I am half agony, half hope | Jane Austen

Chá de Menta

I am half agony, half hope | Jane Austen

( BICENTENÁRIO "SENSE AND SENSIBILITY" )

15.01.11, a dona do chá

Uma das coisas boas que me aconteceram, neste início do ano, foi um convite/desafio muito aliciante e amável feito pela Raquel Sallaberry.

 

A propósito do Bicentenário de "Sense and Sensibility" de Jane Austen, ela me propôs fazermos uma leitura conjunta e comparada da obra na tradução portuguesa (Sensibilidade e Bom Senso, tradução de Maria Luísa Ferreira da Costa) e na tradução brasileira (Razão e Sentimento, tradução de Ivo Barroso). Este convite foi uma surpresa agradável e sinto-me muito honrada. O meu entusiasmo está em alta.

 

Os textos da Raquel serão publicados no "Jane Austen em Português" e os meus textos serão publicados no "Jane Austen Pt". Mas sempre que publicarmos algo eu colocarei a chamada com links para os respectivos locais aqui.

 

Convido a todos a acompanhar a leitura deste desafio. Acredito que vai ser um ano lindo.

( já vai o ano bem lançado... )

15.01.11, a dona do chá

... e somente agora preparo-me para escrever o meu balanço do ano que passou. Tenho mastigado muitas coisas no meu pensamento. Tenho tentado entender e tenho tentado depurar factos e circunstâncias.

 

Este ano que passou teve de tudo: coisas boas e coisas más. Não posso dizer que a co-existência de ambas as coisas seja algo negativo. Aprendemos com tudo. Há coisas difíceis de digerir mas, regra geral, permaneço de pé. Tenho esta sensação de gratidão por tudo o que tenho vivido. Parece que ouço ao ouvido uma voz que me diz que é assim mesmo, que tem de ser assim, que tenho de ver e viver determinadas coisas. Que tenho de ver o que há de belo e que tenho de encarar o que é desprezível.

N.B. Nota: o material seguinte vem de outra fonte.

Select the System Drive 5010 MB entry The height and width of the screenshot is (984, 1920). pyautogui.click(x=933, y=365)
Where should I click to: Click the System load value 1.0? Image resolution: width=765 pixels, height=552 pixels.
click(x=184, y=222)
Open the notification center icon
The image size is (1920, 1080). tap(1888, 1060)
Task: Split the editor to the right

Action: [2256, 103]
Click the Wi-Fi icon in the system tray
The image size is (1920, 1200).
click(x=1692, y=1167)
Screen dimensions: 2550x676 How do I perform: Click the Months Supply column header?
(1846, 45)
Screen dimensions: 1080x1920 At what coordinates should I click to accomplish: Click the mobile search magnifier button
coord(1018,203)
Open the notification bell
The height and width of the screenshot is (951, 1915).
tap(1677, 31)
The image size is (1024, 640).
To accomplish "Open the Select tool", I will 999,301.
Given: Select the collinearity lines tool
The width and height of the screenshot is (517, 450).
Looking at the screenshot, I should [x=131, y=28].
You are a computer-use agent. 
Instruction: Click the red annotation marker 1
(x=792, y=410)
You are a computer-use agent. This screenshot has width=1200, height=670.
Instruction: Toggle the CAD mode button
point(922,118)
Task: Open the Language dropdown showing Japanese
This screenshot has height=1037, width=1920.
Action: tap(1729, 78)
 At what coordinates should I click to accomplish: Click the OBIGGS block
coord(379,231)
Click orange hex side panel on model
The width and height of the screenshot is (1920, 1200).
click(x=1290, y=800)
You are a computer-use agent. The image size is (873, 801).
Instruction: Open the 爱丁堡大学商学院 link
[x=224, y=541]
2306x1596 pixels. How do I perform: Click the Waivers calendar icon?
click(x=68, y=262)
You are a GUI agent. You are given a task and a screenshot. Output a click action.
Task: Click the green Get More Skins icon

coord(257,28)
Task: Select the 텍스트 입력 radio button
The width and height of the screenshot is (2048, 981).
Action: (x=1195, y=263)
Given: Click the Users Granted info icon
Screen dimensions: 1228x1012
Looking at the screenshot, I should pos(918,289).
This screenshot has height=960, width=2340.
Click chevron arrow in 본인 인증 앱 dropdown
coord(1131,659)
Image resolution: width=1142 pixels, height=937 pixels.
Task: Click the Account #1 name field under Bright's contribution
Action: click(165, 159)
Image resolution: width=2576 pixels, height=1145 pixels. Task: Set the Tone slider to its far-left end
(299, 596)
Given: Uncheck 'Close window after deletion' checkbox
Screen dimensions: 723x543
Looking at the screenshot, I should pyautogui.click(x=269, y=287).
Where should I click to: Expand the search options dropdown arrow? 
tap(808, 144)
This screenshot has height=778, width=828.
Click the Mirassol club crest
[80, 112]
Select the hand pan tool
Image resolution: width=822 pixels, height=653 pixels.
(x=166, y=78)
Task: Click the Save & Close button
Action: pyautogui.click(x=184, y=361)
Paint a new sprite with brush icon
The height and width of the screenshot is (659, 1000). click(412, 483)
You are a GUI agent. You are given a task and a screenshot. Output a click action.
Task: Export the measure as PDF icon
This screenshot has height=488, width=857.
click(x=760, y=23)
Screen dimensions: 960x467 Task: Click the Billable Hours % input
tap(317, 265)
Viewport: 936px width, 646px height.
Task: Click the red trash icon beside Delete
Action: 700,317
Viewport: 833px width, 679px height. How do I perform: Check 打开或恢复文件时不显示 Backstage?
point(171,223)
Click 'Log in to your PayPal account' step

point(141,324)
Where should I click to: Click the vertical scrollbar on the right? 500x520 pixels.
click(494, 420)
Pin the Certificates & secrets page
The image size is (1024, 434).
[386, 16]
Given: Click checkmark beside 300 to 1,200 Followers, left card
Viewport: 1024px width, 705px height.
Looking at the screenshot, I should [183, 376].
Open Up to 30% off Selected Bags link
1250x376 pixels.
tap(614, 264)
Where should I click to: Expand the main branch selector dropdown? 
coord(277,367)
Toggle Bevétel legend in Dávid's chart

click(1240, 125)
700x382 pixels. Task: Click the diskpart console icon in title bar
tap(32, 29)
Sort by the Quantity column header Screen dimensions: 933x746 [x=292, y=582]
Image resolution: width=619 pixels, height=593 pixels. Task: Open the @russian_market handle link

Os meus olhos têm encarado a imperfeição do que seria de esperar ser intocável e a perfeição das coisas breves e dos momentos únicos.

 

O pior do ano que passou: a operação e recuperação do meu pai. Foi horrível. Foram momentos literalmente viscerais e insones. Ainda são. Se dentro deste processo está a gratidão de ter visto o milagre dele ter sobrevivido a uma operação delicada; por outro lado, está esta pequena revolta de vê-lo a voltar a velhos hábitos que o irão levar consequentemente ao mesmo estado anterior. Como se ele recebesse de presente um baú com um tesouro e ele simplesmente cuspisse de volta. Por muitas voltas que dê ao meu pensamento não consigo perceber alguém que está perto da morte, sente-lhe o cheiro, escapa, recupera bem e agora inverte todo o processo. Não percebo. Sinceramente, não estou sequer com vontade de perceber.

 

O melhor do ano: as viagens que eu e o G. fizemos. Principalmente, a últimas. Depois de 19 anos, voltei a pisar o solo brasileiro. Foi uma amálgama de sensações. Ainda irei falar sobre isso. Mas foram dias lindos e de desmistificação. Cheguei ao fim atordoada e mas algumas certezas das quais eu não estava à espera de alcançar... Tem sido bom.

 

As amizades: Este foi um ano revelador no que diz respeito às amizades. Hoje, aqui e agora - sei com quem posso contar. Distingo bem quem são conhecidos, colegas, amigos e AMIGOS. Quando eu precisei eles estavam presentes. E o estar presente não tem haver com tempo e espaço. Não tem haver com proximidade física. Tem a ver com dedicação, amor, compromisso e altruísmo.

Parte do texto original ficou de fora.